NCT number NCT04275297
Other study ID # 193461
Secondary ID K23DK118118
Status Completed
Phase N/A
First received
Last updated
Start date July 13, 2020
Est. completion date June 16, 2023

Study information

Verified date July 2023
Source Vanderbilt University Medical Center
Contact n/a
Is FDA regulated No
Health authority
Study type Interventional

Clinical Trial Summary

Interstitial cystitis/bladder pain syndrome (IC/BPS) is a severe pain condition affecting 3-8 million people in the United States lacking treatments that work. Emotional suffering is common in IC/BPS and known to make physical symptoms worse, and studies show patient sub-groups respond differently to treatment. By creating and testing a psychosocial intervention specific to IC/BPS, we will learn if this intervention improves patient wellness, who the intervention works best for, and how the body's pain processing influences outcomes.


Description:

Interstitial cystitis/bladder pain syndrome (IC/BPS) is a debilitating, incurable, and costly pain condition affecting approximately 3-8 million individuals in the United States and is extremely challenging to treat. Evidence suggests psychosocial factors accompany and intensify the illness. Unaddressed psychosocial co-morbidities are associated with reduced functionality and poorer outcomes, which suggests that psychosocial symptoms and bladder-specific symptoms reinforce each other. While psychosocial self-management interventions have demonstrated efficacy for other pain conditions, the IC/BPS field lacks the gold standard - randomized controlled trials - studying these interventions. At the same time, the chronic pain field is adopting a new approach driven by mechanisms of illness and treatment. Growing evidence suggests that subgroups (called "phenotypes") of patients with IC/BPS respond differently to medical intervention. Presence of central sensitization (CS) largely defines patient subgroups and may be a biological factor affecting response to medical treatment. The overall goal of this project is to fully develop, optimize, and evaluate a patient-centered CBT self-management intervention specific to IC/BPS. To achieve this goal, we will develop (Aim 1) and test (Aim 2) an empirically-based psychosocial treatment for IC/BPS compared to attention control, while examining pain mechanisms and subgroup characteristics that may alter treatment response (Aim 3). We hypothesize that a) inclusion of a self-management intervention will be more effective than a control treatment for IC/BPS, and that b) treatment effects will be moderated by degree of psychological co-morbidity, presence of chronic overlapping pain conditions, and elevated central sensitization.
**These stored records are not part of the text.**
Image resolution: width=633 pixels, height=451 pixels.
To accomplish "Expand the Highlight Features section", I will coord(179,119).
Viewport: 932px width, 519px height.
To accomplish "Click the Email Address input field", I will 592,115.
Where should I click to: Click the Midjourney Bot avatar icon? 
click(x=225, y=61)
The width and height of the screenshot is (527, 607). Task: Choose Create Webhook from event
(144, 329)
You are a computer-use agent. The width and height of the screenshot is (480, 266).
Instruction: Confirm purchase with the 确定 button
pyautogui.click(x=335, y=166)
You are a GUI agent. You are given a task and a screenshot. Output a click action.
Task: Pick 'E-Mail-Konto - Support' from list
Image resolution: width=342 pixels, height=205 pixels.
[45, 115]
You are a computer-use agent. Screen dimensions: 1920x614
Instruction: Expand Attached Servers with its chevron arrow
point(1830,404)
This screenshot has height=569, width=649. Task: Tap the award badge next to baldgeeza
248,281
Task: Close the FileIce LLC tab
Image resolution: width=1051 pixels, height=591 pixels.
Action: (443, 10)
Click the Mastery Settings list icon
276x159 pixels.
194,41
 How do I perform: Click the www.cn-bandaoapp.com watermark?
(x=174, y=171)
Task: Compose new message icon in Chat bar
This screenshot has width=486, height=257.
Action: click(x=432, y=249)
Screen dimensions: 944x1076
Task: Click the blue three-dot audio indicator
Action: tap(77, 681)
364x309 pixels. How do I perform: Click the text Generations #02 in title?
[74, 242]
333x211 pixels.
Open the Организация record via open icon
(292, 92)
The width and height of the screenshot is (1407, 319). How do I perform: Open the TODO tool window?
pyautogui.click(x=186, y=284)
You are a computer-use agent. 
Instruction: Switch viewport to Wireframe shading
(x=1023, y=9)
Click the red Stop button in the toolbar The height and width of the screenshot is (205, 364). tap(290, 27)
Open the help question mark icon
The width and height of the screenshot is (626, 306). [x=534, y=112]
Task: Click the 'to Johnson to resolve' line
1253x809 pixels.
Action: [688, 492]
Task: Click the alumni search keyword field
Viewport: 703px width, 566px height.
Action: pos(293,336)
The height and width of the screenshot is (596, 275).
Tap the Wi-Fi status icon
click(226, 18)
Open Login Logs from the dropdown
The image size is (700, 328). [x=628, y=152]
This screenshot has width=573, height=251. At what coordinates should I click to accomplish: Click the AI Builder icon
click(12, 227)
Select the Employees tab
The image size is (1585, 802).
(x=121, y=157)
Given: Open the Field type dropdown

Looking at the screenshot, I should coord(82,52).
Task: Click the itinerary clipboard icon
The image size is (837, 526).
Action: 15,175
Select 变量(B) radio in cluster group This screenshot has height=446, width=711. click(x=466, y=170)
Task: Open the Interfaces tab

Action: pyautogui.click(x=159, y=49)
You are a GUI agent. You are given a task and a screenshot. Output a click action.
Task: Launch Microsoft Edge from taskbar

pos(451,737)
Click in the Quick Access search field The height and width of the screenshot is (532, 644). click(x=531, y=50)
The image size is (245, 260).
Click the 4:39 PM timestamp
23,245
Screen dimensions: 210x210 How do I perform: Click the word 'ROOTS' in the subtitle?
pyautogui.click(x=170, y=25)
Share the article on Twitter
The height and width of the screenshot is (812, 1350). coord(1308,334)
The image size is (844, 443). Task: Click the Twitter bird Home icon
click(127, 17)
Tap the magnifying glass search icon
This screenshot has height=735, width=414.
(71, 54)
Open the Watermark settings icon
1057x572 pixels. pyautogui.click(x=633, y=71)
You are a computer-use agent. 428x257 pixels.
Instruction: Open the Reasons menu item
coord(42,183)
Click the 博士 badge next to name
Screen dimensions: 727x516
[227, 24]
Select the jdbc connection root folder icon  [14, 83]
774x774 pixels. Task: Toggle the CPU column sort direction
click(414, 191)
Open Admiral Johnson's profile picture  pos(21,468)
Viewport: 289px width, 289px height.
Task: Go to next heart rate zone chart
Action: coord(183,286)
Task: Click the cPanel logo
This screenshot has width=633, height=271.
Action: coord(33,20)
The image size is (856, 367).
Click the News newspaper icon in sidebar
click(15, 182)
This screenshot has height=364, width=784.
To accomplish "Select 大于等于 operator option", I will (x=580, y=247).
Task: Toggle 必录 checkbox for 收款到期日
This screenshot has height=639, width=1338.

Successful completion of these aims will determine whether the addition of a tailored self-management intervention for IC/BPS will improve outcomes compared to control, whether particular subgroups are more responsive to this intervention, and whether a biological mechanism (CS) influences treatment responsiveness.


Recruitment information / eligibility

Status Completed
Enrollment 78
Est. completion date June 16, 2023
Est. primary completion date June 16, 2022
Accepts healthy volunteers No
Gender All
Age group 18 Years and older
Eligibility Inclusion Criteria: - 18 years of age or older - Diagnosis of IC/BPS as given by providers or indicated by assessments Exclusion Criteria: - Comorbid neurological conditions including spinal cord injury or systematic neurologic illnesses, or central nervous system diseases such as brain tumor or stroke - Current or history of diagnosis of primary psychotic or major thought disorder within the past five years - Hospitalization for psychiatric reasons other than suicidal ideation, homicidal ideation, and/or PTSD (within the past 5 years) - Psychiatric or behavioral conditions in which symptoms are unstable or severe (e.g. current delirium, mania, psychosis, suicidal ideation, homicidal ideation, substance abuse dependency) reported within the past six months - Non-English speaking - Presenting symptoms at time of screening that would interfere with participation, specifically active suicidal ideation with intent to harm oneself or active delusional or psychotic thinking - Difficulties or limitations communicating over the telephone - Any planned life events that would interfere with participating in the key elements of the study - Any major active medical issues that could preclude participation - Currently being treated for cancer - Cancer-related pain - Currently engaged in individual counseling/psychotherapy or unwilling to pause this treatment for the trial duration

Study Design


Related Conditions & MeSH terms


Intervention

Behavioral:
Psychosocial Treatment
The psychosocial intervention will consist of 8 weekly 50-minute individual visits with the assigned therapist.
Attention Control
The Attention Control will reflect a similar visit pattern and duration as intervention sessions.

Locations

Country Name City State
United States Vanderbilt University Medical Center Nashville Tennessee

Sponsors (2)

Lead Sponsor Collaborator
Vanderbilt University Medical Center National Institute of Diabetes and Digestive and Kidney Diseases (NIDDK)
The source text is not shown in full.